Anthopoulos wouldn't comment specifically about the Martin rumors, but he did say his club would have interest in a player with that type of skill set.
"If there's a player out there that can give us that insurance but also the upside of performance, then that's certainly something we're going to explore," the 33-year-old GM said of the possibility of adding another catcher to the roster.
"Right now, we know we have Arencibia and Molina in that role -- we're prepared to go that route -- but if there's a chance to upgrade with someone ... who has performed and we still can continue to develop Arencibia, we'll certainly look into it."
Martin, who recently was non-tendered by the Dodgers, appears to be that type of candidate.
The native of Montreal took the Major Leagues by storm when he made his debut during the 2006 campaign at age 23. During his first three seasons with Los Angeles he averaged .285, 14 home runs and 74 RBIs in 142 games per season.
The heavy workload behind the plate caught up to him in 2009, though. The past two years, Martin has seen his production drop to .249, with six home runs and 40 RBIs in 120 games per year. He also is coming off a labral tear in his right hip, which is one of the main reasons the Dodgers cut ties instead of giving Martin a raise on the $5.05 million he earned in 2010.
Martin's recent struggles and battles with injury could force him to settle for a part-time role. If that's the case, the Blue Jays would be very interested in the free agent because it wouldn't stunt the growth of Arencibia.
There isn't a lot left to prove at the Minor League level for the 24-year-old Arencibia. Last season with Triple-A Las Vegas, he hit .301 with 33 home runs and 85 RBIs en route to winning the MVP of the Pacific Coast League.
Toronto would like to see how the native of Miami responds to more playing time in the Major Leagues. It remains to be seen whether Martin would be willing to accept a timeshare or if he will continue looking for a full-time gig.

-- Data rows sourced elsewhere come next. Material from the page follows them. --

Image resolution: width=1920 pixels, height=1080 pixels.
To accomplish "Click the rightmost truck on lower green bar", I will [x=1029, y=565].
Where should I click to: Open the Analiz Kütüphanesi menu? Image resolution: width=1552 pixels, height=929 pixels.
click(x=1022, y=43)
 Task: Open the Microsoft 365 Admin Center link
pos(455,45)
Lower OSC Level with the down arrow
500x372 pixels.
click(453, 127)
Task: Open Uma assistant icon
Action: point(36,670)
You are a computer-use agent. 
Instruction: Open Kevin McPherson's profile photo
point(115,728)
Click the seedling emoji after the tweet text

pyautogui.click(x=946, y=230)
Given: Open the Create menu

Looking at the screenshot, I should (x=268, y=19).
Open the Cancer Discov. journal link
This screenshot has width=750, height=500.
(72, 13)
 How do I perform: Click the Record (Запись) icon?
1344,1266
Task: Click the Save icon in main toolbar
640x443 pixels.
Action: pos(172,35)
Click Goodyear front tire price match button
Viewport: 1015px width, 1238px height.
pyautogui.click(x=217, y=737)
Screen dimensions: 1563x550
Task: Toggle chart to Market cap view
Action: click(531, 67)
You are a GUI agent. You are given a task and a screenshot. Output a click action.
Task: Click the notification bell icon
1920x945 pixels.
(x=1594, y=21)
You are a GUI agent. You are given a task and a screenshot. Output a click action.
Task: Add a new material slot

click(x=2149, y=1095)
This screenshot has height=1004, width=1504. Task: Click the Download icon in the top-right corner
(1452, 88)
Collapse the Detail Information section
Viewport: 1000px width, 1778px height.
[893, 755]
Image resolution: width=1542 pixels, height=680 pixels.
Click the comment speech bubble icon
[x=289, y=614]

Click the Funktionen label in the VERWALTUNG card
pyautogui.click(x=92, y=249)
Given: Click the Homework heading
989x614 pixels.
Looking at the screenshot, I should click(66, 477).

"There are certainly ways to split up the catching duties, whether it's four games for one and three for the other," Anthopoulos said when asked if it would be difficult to attract a free-agent catcher with Arencibia waiting in the wings.
"I think there are ways around that. Ultimately, is it more attractive than what the other alternatives -- or options -- might be for someone? That remains to be determined."
If the Jays are able to sign Martin, it also would increase the versatility of what is already an athletic club. Martin has spent the vast majority of his Major League career behind the plate, but his athleticism suggests he could transition well to second or third base.
"Anybody who is athletic enough to play other positions, if they offer you that versatility, I think any team would look into that," Anthopoulos said.